• jon

    Posted 406 days ago

  • Gopnik makes clear that Proust started off as an upper-class dilettante, or a writer who only stayed in the superficial. He calls Proust "a sort of imporobable Bell Époque Tolkien," and makes a clear distinction between other great writers, such as James Joyce and the aesthically-focused work that Proust published. Gopnik writes:

    His terrain is, rather, the strangled loves and pains of a small, fashionable circle, with much of the novel spent with the narrator going back and forth to beach resorts and feeling things, and many more pages, particularly in the middle books, where he simply takes trains, feels jealous, then feels less jealous, then more.

    Of course, there is nothing at all wrong with this; Gopnik just wants to question the status of Proust in the modern day.
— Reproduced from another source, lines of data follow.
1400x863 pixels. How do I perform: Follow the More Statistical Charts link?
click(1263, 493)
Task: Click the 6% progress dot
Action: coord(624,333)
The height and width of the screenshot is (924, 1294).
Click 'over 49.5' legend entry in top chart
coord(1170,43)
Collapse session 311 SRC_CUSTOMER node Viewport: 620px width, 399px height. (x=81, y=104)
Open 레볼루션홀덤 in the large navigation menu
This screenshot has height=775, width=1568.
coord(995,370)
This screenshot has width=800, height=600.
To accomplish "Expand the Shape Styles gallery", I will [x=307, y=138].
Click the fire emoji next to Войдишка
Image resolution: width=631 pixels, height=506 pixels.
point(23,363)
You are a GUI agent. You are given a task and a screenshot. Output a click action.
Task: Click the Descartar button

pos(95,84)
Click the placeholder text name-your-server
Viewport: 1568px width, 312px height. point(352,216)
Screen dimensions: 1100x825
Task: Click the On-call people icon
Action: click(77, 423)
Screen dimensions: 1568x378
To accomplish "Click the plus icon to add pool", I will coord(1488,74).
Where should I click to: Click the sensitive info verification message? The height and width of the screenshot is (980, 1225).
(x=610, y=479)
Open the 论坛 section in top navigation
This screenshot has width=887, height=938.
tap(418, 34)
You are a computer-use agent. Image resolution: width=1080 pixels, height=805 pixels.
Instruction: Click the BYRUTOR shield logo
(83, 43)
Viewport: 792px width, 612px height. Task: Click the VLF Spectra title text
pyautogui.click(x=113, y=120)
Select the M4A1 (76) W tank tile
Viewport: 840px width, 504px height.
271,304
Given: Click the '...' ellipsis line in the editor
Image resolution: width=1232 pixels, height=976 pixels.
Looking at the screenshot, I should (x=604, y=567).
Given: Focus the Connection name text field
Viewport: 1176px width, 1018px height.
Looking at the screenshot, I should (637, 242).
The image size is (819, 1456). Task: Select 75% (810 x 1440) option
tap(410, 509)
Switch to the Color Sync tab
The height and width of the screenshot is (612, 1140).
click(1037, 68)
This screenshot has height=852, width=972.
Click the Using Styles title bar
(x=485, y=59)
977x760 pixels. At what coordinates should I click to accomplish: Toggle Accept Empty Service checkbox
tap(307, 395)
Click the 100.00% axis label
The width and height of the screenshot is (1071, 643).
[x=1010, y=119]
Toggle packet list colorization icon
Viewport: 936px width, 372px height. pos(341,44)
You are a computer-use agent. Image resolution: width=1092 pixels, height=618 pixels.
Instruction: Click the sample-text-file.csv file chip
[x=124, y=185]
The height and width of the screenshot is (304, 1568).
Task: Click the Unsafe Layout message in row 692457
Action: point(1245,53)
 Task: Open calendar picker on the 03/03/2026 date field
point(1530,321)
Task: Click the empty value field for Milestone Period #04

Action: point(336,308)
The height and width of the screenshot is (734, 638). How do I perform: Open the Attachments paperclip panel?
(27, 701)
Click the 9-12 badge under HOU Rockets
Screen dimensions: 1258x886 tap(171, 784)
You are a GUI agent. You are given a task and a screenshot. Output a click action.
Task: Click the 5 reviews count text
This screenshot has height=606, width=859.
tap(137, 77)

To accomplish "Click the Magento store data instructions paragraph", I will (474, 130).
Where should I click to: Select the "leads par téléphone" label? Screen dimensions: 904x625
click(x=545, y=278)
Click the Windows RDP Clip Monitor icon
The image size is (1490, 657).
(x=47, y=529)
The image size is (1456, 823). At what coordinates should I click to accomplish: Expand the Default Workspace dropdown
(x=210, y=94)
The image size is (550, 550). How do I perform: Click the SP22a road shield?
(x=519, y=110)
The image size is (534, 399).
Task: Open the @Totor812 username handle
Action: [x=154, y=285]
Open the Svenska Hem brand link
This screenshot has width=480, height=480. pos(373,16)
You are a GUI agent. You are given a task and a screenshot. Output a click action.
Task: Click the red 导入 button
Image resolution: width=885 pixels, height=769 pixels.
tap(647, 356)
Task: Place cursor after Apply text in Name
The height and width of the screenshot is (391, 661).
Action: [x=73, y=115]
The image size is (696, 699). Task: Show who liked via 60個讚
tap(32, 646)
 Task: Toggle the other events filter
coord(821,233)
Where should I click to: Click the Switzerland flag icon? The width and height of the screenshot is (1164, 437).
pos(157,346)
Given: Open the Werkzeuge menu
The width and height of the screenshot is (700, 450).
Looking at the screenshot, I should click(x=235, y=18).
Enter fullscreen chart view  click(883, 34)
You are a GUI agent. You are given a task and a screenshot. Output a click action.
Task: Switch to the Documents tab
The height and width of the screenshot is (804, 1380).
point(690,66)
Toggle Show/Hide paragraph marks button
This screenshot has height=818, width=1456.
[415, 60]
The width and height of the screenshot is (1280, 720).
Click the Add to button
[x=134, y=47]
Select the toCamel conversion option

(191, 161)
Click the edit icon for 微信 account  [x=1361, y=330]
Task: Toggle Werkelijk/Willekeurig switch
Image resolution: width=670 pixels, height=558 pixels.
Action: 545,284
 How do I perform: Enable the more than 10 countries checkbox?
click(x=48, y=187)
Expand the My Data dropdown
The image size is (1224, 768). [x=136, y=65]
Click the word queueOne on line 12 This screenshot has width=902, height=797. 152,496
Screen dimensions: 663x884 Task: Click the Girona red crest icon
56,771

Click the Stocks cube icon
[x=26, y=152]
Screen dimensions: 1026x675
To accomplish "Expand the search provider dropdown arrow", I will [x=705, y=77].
He continues:

    Proust is least interesting for his philosophical depth. The profound bits in Proust are the most commonplace, while the commonplace bits—the descriptions, the evocation of place, the characterizations, the jokes, the observations, and, most of all, the love stories—are the most profound. His is the most militant tract of aestheticism ever attempted.

    Once we have this in our minds, Gopnik goes on to praise Proust's aestheticism. He comments that "his mind moved aexactly as his sentences do...without being halted by other people's literary rules." And "he offered a picture of a particularly beautiful place and period in the world's history." It would therefore make sense why Proust is so popular and has such a cult following. People love Paris and the bourgeois lifestyle. Over time, people conflated their interest in his wildly aesthetic work with a philosophical importance (with people even comparing his theory of time to Einstein's, ridiculously).

    Gopnik's take is a good one, and worth picking up for a short read.